→ **Records provided**
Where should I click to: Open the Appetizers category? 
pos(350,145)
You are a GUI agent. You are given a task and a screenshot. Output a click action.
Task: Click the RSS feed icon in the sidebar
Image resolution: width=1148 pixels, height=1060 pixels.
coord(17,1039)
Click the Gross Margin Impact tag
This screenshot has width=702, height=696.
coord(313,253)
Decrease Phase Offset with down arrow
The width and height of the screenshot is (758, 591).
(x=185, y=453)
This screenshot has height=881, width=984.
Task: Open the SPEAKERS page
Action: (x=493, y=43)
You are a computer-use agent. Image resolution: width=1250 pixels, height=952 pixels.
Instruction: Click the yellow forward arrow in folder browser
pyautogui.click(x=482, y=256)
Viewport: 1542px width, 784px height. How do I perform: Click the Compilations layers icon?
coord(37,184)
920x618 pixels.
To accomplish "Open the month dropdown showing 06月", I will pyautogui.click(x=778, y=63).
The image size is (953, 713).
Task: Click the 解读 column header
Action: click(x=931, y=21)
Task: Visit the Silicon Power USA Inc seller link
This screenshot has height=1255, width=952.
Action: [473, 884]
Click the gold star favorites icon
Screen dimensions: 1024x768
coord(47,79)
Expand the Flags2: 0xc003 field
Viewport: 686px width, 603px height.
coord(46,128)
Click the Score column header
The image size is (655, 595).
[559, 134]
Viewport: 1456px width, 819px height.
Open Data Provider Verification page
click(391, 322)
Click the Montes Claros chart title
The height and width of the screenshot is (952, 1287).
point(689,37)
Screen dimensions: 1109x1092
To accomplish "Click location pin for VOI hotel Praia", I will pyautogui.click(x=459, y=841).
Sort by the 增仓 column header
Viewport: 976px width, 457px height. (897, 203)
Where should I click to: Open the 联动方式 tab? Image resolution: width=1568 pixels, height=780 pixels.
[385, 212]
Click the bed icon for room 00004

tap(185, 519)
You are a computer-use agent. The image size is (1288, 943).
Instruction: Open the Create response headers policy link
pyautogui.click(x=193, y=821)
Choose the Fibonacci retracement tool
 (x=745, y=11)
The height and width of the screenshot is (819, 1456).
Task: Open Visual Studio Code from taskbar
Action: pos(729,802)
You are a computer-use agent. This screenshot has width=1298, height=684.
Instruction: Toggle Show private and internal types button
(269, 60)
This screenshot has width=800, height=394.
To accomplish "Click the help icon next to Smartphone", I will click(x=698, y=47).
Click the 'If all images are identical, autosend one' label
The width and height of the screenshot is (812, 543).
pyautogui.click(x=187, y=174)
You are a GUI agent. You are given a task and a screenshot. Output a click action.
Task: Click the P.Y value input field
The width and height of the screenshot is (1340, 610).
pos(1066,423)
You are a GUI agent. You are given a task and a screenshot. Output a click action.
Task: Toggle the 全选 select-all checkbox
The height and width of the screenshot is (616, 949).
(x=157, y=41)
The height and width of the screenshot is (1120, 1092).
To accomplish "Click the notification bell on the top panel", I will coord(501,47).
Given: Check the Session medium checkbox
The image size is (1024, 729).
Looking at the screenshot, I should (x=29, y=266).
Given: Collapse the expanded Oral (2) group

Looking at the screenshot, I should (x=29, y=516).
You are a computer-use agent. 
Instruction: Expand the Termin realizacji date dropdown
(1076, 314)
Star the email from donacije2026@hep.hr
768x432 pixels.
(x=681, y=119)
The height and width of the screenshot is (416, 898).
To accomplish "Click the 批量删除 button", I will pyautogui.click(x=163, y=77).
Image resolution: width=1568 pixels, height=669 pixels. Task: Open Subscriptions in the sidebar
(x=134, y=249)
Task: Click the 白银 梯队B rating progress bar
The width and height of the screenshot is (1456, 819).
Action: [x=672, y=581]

→ **What to work on**
Return each line of the data that contains the string "checkbox".

→ **Answer for this exercise**
Task: Toggle the 全选 select-all checkbox
Given: Check the Session medium checkbox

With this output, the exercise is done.